We want to make sure our staff is fully connected by text for scheduling and other updates. Can we make employee use of personal phones a condition of employment? How do we respect privacy issues of the residents and the employer?
It is lawful under federal law to impose restrictions on phones for work-related purposes. However, since all employees do not own phones, you must have other forms of communicating schedules or other important issues to all employees.

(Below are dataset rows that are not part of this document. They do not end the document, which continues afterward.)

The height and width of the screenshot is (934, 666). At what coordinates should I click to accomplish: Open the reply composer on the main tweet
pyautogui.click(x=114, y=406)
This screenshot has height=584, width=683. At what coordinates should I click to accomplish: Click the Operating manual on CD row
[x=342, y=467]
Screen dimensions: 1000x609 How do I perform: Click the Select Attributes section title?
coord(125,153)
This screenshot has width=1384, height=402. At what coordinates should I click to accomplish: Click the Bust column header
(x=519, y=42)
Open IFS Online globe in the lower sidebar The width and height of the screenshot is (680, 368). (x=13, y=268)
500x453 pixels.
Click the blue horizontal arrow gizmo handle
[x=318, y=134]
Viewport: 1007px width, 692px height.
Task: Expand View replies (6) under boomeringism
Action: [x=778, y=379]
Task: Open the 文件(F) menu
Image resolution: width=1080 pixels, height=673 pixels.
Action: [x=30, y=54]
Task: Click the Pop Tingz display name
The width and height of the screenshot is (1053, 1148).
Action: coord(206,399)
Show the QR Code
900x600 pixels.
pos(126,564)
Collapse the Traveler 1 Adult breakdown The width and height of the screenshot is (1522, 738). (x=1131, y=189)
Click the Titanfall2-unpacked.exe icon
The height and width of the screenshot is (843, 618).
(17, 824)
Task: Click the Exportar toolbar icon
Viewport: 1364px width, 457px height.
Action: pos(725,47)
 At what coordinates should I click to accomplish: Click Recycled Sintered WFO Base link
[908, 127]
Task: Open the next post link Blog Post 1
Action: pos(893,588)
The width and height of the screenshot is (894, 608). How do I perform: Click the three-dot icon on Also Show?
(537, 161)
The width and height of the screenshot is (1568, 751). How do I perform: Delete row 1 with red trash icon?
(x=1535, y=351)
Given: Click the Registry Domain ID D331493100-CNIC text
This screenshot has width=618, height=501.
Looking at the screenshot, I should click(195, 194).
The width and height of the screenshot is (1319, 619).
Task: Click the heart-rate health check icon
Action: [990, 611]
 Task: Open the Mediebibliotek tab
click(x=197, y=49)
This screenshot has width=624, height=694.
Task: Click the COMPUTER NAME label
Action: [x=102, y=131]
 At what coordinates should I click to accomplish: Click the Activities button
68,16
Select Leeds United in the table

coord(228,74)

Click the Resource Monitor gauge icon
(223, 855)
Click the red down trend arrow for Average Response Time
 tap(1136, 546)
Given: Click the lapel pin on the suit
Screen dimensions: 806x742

You also should have a lawyer advise you as to whether state laws exist and apply to you. You should have a written policy in your employee handbook about use of personal cell phones and the obligation of the employee to protect the privacy rights of residents, the employer and coworkers. It should state that employees are prohibited from using their phones for non-work-related matters during working time.
Federal law prohibits the dissemination of private information of the medical record or other information about a resident.
An employee cannot use his or her personal phone to make public information concerning residents, including the fact that they are a resident. If the employee makes public this private information, the employer and the employee may be liable for violations of the Health Insurance Portability and Accountability Act (HIPAA).
Employees under the policy should be advised that they have a duty to protect and not publish medical or other personal information of residents. Otherwise, they would be liable for discipline, up to and including discharge.
You may want to have a mandatory informational meeting with all employees to explain the policy and the residents’ rights of privacy under HIPAA or any other state laws.